His absences were the main issue.

His friends don’t seem to be having the same issues, his messages suggest they don’t want him to be off, one friend was trying to talk him out of having the day off this morning.

He doesn’t have any devices in his room overnight and gets up with plenty of time to have a (leisurely) shower and breakfast in the morning, so that definitely not the issue.

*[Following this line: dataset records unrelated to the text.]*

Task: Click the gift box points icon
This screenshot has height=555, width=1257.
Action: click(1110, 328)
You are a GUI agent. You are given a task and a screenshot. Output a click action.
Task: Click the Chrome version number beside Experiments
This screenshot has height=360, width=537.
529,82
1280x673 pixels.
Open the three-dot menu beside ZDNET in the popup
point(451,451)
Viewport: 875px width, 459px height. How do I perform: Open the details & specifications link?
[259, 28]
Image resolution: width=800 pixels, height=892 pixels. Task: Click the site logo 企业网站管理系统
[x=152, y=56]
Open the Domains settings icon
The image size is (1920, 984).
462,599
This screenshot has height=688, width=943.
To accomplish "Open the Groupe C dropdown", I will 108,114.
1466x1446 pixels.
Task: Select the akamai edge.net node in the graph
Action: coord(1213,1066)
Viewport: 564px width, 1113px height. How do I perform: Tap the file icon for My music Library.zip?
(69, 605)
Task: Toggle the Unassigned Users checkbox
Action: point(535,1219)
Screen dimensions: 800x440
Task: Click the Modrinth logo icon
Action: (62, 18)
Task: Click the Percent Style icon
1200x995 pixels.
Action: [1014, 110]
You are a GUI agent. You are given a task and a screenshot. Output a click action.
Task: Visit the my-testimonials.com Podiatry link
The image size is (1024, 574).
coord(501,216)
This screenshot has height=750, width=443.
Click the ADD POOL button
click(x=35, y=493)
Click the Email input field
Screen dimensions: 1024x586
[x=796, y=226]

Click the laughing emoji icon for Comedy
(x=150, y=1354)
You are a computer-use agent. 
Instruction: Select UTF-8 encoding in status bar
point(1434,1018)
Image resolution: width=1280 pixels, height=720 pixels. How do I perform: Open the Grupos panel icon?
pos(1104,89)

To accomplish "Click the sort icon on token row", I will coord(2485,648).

I had another chat with him when he got home, I suggested the pressure of gcse school work might be causing his stomachache and he said he didn’t think it was, that he was just ill.
I suggested maybe he should have a blood test to see if he is anaemic and he said he would “think about it”.

OP posts:
RJnomore1 · 10/01/2022 20:04

Are you absolutely certain he doesn’t have another internet enabled device you don’t know about hidden somewhere?

BunnyRuddington · 11/01/2022 08:01

My 14 yo is very similar. Personally I wouldn't let him decide if he goes to the GP, I'd make it clear it's happening as there's obviously something going on that he either won't tell you about or it's medical and needs investigation.

Bagelsandbrie · 11/01/2022 08:04

I was like this as a teenager. I turned out I did actually have autoimmune issues but they didn’t get diagnosed until much later - hypothyroidism, lupus, Addisons etc. I felt unwell throughout most of my teens / 20s. This may not be the case here of course but I think it’s fair to give him an ultimatum that he either goes to the doctors for blood tests etc or he has go to school.

MrsWooster · 11/01/2022 08:18

I would remove the choice re. Doctor. Make an appointment and take him.